We burned $60K on Replicate before switching to vLLM on Kubernetes—painful but saved us $8K/month immediately.
We did almost exactly this with Modal last year. Got seduced by their auto-scaling promise, ended up paying $8K/month on concurrent worker costs that weren't even necessary for our actual traffic patterns. Switched to Hugging Face Inference API in March and we're at $1.2K/month now for the same throughput. The migration sucked but honestly worth every hour. What are you switching to?
Yeah we burned $80K on Replicate before realizing vLLM on Lambda would've saved us like 70% of that.
I'd actually push back on the framing here. We use Replicate at my company for a similar workload and we're seeing way better unit economics than you are. 50K inferences a month at $3K puts you at $0.06 per inference, which means you're either hitting their premium tier or doing something inefficient in how you're calling the API.
We spent three months last year evaluating the self-hosted route — set up vLLM on Lambda, tried modal.com, even looked at spinning up our own GPU instances on Paperspace. The hidden costs killed us. DevOps time to manage autoscaling, debugging cold starts at 2am, dealing with CUDA version mismatches. Two of our engineers spent more time babysitting infrastructure than building features.
We came back to Replicate and actually optimized our payload structure instead. Batching requests differently, caching model outputs, reducing concurrent calls. Dropped cost to $1400/month on the same volume. No infrastructure overhead.
I get the frustration with vendor lock-in, but "wrong stack" isn't really about Replicate being bad — it's usually about not understanding your actual usage pattern until it's too late. Before you rip everything out, audit what you're actually paying for. Are you doing something that Replicate charges extra for? Unused concurrency? Inefficient serialization?

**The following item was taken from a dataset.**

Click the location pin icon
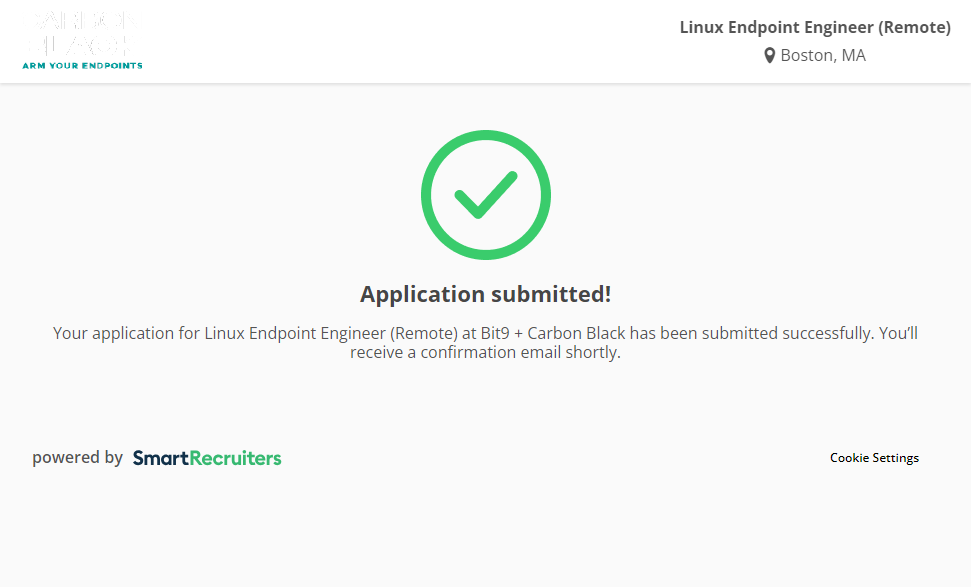 769,56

If you do the math and self-hosted actually wins, fine. But six months of engineer time is way more expensive than a API bill.
What's your current inference volume and which stack are you looking at switching to?

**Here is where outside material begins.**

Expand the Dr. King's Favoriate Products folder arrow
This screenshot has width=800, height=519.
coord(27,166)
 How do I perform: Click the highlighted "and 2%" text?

Oh man, we did almost exactly this with Replicate back in 2022. Started at maybe $2K/month, felt great, then suddenly we're at $8K/month and nobody caught it until the CFO asked questions in a board meeting. Painful.
Here's what we did to actually fix it:
Whole thing took us 6 weeks and we dropped from $8K to $2.5K/month. The real kicker? We should've done a cost audit at month 1, not month 6.
What's your current breakdown by model? That'll tell you where the real savings are.